Improvements in fish-farm construction are also expected to boost aquaculture production.
Catfish farmers have found success with split-pond designs. Such a design entails separating a smaller area, where the fish are kept, from a much larger area, where the water is treated. Split-pond farming has helped catfish farmers see their yields triple to 15,000 pounds per acre from 5,000 pounds per acre in the last several years, according to Silverstein.
Land-based enclosures are also catching on in aquaculture. Right now, you might be perturbed at the thought of a salmon grown in the Midwest, but such a scenario could be in the future of sustainable fish farming.

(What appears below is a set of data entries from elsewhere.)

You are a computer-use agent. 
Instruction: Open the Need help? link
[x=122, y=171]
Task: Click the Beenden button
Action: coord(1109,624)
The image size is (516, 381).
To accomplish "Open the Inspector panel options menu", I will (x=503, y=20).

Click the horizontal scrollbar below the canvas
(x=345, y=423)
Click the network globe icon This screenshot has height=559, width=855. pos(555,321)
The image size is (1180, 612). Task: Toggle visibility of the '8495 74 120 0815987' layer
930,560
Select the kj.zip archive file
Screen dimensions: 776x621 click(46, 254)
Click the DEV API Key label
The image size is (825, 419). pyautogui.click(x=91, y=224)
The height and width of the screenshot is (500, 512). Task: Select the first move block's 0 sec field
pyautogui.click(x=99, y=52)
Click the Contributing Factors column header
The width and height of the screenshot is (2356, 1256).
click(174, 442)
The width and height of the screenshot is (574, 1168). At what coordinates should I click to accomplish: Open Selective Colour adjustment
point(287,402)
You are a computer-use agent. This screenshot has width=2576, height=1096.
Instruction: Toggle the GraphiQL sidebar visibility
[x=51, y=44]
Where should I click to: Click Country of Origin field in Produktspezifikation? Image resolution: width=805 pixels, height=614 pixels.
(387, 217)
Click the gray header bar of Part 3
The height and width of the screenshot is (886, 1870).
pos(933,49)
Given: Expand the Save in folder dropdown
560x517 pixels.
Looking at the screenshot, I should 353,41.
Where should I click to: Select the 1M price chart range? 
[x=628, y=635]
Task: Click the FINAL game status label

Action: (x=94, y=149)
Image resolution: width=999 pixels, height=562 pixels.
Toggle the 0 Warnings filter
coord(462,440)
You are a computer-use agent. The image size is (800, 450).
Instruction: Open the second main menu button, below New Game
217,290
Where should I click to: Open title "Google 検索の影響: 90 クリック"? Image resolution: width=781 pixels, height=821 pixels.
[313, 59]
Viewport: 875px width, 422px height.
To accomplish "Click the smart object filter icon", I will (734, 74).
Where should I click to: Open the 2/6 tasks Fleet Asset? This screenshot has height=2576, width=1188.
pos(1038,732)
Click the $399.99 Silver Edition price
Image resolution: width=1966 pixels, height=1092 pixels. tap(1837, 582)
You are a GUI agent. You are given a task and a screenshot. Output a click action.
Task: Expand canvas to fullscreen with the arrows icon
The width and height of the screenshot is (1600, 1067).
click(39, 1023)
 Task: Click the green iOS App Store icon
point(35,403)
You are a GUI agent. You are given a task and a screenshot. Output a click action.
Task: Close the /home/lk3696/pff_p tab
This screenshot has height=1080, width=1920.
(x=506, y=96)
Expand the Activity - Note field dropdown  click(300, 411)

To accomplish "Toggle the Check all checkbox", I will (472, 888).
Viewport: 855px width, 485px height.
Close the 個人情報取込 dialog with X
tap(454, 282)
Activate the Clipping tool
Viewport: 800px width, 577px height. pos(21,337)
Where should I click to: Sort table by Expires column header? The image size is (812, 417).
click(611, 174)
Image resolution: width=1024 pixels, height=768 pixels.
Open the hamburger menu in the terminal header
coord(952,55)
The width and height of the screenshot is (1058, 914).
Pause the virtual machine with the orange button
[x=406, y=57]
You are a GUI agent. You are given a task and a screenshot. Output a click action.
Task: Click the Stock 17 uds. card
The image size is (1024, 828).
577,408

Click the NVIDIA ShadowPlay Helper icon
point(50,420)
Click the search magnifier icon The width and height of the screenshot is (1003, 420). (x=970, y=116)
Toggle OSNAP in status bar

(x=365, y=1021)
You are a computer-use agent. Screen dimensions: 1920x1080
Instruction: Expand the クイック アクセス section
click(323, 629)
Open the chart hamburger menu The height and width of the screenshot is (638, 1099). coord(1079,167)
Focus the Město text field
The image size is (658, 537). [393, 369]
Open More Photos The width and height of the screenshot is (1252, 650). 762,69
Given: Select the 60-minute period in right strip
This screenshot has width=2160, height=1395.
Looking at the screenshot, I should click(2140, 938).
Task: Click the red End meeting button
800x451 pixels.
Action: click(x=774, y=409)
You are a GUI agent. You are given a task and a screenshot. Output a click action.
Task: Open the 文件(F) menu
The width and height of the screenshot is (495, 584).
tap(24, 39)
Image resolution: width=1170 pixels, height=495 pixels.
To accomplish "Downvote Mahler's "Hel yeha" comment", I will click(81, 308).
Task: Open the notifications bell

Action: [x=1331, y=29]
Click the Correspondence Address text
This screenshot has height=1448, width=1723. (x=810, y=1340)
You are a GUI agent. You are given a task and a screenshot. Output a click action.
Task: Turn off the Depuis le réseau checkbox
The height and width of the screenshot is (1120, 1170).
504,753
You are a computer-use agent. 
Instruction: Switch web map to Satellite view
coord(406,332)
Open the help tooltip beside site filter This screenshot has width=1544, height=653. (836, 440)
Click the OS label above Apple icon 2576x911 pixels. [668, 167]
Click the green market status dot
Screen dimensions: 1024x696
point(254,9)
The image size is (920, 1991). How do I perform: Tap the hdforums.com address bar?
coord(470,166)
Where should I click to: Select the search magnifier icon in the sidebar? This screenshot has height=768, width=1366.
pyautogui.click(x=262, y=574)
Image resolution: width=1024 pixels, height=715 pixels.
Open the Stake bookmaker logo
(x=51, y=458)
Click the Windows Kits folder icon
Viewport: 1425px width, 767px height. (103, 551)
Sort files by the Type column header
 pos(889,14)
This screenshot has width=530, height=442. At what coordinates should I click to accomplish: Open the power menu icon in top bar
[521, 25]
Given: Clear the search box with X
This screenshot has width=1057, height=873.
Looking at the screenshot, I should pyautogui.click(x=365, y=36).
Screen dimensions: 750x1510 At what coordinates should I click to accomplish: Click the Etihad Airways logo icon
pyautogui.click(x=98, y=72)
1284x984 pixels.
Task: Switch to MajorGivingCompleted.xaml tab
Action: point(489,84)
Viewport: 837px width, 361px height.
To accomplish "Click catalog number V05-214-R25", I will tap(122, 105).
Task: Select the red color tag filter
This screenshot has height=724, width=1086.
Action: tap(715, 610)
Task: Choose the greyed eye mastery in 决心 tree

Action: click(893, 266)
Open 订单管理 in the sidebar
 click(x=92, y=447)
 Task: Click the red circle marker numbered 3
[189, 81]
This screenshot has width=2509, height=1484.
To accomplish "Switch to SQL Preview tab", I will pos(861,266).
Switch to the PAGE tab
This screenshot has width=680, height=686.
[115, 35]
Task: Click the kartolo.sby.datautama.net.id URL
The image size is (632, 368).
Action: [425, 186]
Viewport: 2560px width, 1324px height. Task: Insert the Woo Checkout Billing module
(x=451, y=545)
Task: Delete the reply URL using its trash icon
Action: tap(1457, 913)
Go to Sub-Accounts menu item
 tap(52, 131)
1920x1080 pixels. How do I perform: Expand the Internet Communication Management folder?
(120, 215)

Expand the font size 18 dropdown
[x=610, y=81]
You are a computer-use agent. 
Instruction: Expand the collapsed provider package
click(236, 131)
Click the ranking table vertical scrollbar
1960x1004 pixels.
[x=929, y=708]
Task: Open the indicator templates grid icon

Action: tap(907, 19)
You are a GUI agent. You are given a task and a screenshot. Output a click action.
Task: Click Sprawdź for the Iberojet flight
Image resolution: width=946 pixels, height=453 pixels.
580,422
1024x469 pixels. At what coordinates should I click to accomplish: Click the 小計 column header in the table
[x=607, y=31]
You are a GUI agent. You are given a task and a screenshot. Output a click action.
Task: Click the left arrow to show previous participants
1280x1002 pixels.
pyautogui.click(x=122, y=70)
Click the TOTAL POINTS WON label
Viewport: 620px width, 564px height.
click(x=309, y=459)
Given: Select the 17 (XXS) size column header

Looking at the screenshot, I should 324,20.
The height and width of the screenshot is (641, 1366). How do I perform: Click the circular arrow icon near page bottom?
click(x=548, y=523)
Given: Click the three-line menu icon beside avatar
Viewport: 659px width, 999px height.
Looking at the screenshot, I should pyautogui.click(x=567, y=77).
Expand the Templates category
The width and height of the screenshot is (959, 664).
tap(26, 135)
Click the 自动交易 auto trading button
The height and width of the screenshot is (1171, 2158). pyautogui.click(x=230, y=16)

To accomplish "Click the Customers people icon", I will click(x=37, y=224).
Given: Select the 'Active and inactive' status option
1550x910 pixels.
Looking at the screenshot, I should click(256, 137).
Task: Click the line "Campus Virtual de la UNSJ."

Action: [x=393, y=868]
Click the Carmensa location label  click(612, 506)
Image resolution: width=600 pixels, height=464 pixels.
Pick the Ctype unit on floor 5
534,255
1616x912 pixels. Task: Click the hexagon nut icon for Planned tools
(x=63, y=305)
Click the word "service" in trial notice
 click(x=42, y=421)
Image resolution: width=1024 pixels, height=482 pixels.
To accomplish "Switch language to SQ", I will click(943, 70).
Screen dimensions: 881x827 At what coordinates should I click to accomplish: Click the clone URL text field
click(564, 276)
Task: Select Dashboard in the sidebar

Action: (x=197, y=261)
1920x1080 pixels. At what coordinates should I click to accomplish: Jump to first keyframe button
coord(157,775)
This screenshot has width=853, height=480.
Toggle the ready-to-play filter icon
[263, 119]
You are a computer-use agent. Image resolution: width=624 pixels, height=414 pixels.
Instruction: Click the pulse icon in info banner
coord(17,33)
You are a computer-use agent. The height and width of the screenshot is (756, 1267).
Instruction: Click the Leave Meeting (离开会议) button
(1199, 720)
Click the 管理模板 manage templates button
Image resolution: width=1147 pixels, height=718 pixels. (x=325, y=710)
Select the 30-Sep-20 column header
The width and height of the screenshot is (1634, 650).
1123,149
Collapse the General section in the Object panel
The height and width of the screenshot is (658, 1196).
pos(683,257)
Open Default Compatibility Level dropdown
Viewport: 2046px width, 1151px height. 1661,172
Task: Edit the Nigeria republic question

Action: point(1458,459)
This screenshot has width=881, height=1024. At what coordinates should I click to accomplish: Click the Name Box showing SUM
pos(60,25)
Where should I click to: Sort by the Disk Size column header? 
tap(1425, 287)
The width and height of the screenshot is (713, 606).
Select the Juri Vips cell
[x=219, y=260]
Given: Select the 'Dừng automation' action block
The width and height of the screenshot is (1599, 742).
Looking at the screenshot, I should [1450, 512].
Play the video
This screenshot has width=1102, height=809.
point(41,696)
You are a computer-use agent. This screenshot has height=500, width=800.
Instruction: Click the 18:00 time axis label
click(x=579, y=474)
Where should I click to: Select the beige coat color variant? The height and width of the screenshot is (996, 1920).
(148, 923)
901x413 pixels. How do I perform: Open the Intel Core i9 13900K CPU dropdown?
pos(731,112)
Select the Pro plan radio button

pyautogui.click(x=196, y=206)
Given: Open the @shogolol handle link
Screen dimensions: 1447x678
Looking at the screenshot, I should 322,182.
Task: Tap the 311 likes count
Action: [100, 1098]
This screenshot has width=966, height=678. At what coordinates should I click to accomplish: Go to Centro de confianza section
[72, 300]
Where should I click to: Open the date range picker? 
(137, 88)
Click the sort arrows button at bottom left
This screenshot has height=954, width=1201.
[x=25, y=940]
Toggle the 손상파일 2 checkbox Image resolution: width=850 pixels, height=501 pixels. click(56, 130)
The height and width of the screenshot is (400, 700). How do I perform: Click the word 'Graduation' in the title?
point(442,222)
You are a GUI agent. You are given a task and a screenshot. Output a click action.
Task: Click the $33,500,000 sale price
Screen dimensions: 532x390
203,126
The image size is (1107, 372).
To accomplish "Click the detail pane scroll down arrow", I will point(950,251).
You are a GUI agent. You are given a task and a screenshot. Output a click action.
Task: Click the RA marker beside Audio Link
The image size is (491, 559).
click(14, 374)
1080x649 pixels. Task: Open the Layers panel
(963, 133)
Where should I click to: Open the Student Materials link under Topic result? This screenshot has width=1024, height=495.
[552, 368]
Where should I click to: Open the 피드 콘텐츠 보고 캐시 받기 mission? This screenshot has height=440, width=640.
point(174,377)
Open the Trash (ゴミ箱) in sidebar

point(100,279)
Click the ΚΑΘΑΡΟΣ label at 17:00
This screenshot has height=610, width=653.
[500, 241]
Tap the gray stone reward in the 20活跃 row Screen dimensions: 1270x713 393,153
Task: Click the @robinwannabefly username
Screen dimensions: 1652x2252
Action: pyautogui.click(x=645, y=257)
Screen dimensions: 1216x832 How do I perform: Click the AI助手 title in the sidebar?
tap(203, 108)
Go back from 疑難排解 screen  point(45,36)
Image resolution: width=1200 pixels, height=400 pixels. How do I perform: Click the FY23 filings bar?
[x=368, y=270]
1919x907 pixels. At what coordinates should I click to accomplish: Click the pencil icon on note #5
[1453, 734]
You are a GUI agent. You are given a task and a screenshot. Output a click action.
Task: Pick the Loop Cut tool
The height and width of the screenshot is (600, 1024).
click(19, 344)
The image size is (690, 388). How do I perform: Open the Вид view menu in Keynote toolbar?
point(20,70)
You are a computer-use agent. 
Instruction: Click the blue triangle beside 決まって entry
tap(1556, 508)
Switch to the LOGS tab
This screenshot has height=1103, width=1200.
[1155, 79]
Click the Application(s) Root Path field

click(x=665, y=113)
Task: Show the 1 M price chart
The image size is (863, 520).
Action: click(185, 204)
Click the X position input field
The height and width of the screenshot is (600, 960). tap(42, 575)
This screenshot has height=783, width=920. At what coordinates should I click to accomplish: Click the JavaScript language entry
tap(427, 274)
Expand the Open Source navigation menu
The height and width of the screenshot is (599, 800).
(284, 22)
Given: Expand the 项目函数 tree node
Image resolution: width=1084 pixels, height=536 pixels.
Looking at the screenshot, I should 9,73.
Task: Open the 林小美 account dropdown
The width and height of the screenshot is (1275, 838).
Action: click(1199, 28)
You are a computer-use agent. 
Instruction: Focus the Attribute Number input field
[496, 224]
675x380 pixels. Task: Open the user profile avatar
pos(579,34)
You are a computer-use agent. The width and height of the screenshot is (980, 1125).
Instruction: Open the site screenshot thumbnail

Steven Summerfelt, who oversees research into sustainable aquaculture techniques at the Arlington, Va.-based nonprofit environmental group The Conservation Fund, said the latest contained fish farms use less water and pollute far less than farms in open oceans.
“If done properly, there’s no discharge allowed,” Summerfelt said.
A single 3,300-metric ton next-generation salmon farm could produce enough fish each week to fill up an entire schoolbus, top to bottom, side to side, Summerfelt said -- a rate that could satisfy 1 percent of U.S. salmon consumption.
Human population explosion and declining wild-fish stocks around the globe practically dictate that fish farming will be a necessity in the near future -- and if the next generation of aquaculture realizes its promise, it could ensure that seafood stays on the plate for generations to come.